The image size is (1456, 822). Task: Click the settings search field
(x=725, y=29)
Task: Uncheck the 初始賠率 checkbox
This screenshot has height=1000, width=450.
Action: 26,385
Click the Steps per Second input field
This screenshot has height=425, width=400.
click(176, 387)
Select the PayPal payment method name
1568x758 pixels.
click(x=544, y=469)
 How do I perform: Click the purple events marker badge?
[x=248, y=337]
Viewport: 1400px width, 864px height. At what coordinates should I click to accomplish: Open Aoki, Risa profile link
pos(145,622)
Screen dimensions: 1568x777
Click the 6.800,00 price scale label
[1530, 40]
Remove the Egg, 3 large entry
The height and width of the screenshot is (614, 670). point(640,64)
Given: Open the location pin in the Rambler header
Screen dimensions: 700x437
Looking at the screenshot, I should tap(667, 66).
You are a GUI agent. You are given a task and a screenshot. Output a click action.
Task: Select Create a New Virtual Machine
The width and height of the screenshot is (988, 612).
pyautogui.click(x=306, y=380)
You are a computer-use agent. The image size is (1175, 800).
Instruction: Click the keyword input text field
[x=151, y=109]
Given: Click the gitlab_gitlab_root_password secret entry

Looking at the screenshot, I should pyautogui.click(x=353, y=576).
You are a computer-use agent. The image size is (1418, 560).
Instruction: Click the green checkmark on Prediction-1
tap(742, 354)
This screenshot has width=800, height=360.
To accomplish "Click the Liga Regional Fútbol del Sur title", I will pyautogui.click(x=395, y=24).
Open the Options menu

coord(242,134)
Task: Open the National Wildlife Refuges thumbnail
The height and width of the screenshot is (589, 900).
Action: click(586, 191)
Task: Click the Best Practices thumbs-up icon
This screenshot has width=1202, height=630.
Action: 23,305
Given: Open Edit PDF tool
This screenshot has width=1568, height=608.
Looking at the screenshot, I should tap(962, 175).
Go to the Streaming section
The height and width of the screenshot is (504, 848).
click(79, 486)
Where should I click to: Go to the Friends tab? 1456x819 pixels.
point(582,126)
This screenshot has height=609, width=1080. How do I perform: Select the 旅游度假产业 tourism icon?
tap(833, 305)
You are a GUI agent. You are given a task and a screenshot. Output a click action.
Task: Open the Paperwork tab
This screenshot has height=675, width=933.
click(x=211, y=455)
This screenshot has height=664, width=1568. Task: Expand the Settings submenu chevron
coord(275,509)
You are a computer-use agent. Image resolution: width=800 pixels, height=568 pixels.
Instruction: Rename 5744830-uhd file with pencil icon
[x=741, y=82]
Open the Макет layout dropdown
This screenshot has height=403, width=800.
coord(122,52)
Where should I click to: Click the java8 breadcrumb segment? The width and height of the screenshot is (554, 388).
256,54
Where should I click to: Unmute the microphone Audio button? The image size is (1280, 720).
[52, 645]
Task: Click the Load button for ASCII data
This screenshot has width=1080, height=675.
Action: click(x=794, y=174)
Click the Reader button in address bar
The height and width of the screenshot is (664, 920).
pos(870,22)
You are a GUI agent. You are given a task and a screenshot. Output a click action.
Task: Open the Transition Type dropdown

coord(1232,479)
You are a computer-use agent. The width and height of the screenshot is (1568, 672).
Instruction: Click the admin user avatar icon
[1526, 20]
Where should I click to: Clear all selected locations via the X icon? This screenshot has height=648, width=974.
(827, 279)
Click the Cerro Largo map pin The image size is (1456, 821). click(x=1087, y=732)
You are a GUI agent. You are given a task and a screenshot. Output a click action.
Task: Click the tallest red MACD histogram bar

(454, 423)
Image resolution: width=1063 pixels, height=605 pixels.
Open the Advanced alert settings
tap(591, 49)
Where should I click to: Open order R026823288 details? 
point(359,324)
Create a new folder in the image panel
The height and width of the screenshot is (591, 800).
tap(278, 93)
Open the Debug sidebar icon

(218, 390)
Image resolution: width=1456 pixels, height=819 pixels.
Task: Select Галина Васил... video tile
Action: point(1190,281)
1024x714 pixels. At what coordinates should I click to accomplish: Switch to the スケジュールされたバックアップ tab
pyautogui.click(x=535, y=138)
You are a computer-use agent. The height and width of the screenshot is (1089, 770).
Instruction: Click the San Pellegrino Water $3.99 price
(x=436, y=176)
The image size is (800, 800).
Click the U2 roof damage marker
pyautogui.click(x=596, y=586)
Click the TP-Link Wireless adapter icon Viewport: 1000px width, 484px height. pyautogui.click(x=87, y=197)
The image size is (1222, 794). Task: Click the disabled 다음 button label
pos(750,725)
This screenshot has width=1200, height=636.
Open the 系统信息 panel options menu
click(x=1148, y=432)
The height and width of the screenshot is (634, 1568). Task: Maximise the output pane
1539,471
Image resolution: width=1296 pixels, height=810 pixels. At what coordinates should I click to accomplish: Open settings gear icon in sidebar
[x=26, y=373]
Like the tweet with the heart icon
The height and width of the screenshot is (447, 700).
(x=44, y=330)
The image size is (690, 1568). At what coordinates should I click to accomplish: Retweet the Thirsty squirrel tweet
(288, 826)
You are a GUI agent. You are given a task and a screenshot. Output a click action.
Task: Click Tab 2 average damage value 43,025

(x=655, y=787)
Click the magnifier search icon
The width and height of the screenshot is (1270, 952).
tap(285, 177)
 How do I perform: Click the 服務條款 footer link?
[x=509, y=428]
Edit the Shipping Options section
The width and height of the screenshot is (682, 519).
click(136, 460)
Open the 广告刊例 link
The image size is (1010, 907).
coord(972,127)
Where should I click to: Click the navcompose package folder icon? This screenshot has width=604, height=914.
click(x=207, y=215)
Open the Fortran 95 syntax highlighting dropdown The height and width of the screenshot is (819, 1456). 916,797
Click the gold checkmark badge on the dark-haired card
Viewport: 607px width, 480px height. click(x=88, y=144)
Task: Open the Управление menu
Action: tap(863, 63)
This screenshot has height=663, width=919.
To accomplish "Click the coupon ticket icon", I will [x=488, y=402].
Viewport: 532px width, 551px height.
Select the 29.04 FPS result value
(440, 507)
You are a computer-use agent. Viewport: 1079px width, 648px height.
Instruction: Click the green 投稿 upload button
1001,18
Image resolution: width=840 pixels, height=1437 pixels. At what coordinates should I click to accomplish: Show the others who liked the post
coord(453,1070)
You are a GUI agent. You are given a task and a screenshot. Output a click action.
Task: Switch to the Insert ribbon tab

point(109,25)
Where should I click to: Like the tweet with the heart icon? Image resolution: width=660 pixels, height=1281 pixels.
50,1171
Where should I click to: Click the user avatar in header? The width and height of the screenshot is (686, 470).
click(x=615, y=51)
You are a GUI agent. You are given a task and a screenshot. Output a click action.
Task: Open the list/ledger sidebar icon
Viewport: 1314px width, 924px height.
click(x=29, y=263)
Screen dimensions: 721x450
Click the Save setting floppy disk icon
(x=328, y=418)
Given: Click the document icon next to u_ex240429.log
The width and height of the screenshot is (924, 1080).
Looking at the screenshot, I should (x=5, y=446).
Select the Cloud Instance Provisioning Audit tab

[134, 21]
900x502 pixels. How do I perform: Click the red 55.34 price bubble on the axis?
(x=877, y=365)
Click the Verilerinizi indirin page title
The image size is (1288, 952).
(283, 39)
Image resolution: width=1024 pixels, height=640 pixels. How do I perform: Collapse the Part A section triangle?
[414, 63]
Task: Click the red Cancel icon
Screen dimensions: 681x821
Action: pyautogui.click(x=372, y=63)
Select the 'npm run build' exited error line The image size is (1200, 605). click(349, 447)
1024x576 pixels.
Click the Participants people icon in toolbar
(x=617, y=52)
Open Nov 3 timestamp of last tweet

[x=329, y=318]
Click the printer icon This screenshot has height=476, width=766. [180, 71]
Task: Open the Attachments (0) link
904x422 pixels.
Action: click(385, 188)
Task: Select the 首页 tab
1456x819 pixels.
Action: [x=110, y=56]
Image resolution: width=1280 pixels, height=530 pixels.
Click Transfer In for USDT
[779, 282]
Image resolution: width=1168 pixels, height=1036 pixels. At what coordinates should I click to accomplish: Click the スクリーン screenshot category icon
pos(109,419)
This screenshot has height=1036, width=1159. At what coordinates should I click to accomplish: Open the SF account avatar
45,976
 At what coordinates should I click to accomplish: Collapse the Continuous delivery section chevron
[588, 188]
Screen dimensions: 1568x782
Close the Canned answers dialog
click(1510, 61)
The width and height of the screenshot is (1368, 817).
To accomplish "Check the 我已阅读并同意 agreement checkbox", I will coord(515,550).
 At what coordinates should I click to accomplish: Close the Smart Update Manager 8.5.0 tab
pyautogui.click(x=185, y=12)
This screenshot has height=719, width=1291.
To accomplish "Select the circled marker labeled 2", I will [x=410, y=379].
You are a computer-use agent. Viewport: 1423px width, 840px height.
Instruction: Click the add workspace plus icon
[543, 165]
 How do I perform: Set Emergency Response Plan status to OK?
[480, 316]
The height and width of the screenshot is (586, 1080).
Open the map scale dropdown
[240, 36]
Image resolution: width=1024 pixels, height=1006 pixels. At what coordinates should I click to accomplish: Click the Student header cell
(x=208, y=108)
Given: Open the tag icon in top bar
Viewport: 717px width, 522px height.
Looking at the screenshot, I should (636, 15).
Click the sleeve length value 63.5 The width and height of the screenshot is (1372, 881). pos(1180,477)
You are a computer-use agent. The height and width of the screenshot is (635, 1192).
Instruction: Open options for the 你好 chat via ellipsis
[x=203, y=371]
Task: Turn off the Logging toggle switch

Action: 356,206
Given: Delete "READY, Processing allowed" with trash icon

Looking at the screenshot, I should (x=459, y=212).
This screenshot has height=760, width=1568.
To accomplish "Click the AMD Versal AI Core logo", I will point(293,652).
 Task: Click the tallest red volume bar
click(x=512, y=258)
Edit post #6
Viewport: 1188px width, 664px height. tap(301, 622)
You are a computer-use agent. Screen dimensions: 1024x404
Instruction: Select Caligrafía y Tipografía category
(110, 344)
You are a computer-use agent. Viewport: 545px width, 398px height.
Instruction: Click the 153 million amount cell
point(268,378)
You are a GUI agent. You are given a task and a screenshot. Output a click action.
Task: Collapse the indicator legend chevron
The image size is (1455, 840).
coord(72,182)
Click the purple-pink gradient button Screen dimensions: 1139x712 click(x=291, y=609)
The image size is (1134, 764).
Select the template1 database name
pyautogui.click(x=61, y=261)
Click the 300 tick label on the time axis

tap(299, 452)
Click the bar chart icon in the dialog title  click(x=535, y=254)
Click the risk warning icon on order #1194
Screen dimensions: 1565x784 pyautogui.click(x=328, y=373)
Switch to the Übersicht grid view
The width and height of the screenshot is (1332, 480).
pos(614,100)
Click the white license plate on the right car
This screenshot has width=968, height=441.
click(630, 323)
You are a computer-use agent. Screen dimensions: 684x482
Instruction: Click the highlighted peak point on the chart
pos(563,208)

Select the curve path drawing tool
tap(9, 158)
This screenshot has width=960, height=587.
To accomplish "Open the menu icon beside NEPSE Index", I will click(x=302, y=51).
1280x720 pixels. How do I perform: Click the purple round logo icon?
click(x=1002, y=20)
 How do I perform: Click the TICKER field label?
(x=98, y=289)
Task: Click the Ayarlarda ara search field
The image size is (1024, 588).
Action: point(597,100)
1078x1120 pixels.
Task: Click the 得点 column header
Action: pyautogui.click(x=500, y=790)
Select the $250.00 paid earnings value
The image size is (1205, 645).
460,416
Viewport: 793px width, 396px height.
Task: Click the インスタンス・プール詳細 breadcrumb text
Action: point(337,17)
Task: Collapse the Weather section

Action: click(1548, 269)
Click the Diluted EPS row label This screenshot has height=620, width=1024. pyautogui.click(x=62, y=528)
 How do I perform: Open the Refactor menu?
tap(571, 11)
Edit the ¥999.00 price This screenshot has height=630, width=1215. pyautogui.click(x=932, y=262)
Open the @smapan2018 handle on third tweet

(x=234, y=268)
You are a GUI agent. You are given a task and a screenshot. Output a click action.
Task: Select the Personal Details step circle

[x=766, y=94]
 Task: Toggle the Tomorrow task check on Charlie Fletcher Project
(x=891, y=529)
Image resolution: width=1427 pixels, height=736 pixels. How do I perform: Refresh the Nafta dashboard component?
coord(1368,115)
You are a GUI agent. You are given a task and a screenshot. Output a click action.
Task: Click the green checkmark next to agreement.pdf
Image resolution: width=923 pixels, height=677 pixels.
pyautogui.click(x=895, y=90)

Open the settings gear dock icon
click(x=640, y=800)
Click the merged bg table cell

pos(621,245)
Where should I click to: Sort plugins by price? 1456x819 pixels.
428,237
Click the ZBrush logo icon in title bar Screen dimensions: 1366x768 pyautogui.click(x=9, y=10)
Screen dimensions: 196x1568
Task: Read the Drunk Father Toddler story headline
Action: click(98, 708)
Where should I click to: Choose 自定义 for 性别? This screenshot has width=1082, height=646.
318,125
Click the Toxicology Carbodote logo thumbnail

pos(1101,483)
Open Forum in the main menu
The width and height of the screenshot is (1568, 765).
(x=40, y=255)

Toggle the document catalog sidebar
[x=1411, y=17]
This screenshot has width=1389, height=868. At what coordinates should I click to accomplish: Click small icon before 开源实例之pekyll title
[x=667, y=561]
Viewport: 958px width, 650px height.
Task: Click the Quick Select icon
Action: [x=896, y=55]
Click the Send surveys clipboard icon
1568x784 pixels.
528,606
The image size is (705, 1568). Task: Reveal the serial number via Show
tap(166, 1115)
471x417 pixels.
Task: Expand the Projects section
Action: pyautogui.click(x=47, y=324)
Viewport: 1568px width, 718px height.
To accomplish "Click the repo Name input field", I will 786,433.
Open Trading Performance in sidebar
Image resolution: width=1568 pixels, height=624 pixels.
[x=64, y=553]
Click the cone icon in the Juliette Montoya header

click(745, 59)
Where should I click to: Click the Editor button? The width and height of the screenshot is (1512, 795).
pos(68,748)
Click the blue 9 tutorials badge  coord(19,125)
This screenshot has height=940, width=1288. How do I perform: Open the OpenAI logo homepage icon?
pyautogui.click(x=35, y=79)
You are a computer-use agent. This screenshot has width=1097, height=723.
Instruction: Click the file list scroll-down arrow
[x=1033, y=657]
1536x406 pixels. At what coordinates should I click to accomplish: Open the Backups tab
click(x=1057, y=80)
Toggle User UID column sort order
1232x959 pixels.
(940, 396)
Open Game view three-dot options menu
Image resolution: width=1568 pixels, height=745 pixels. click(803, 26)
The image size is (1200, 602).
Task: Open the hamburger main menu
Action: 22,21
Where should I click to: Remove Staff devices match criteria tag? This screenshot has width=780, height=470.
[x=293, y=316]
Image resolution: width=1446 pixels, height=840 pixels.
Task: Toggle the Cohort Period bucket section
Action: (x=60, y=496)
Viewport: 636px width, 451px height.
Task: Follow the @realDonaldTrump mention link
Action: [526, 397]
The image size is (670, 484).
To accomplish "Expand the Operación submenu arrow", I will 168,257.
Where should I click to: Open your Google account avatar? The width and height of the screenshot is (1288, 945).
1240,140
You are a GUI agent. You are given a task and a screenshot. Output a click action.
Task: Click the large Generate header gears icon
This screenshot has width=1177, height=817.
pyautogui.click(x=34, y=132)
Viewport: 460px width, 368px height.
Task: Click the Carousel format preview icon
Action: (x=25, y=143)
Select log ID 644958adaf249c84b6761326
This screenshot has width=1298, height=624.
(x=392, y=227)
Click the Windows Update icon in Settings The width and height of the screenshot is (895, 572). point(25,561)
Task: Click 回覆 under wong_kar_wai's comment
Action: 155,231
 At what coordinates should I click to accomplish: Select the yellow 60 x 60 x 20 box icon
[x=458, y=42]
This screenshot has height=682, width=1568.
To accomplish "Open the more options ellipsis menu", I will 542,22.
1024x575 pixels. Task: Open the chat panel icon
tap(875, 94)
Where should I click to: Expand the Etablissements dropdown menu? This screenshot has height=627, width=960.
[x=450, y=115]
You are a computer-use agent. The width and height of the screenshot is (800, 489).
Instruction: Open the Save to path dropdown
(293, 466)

> Aim of the task:
Rewrite the stretch of material from the line containing "Where should I click to: Clear" through the line containing "Click the Cerro", replacing "map pin" with "location marker" and leaving everything else unchanged.

> Final result:
Where should I click to: Clear all selected locations via the X icon? This screenshot has height=648, width=974.
(827, 279)
Click the Cerro Largo location marker The image size is (1456, 821). click(x=1087, y=732)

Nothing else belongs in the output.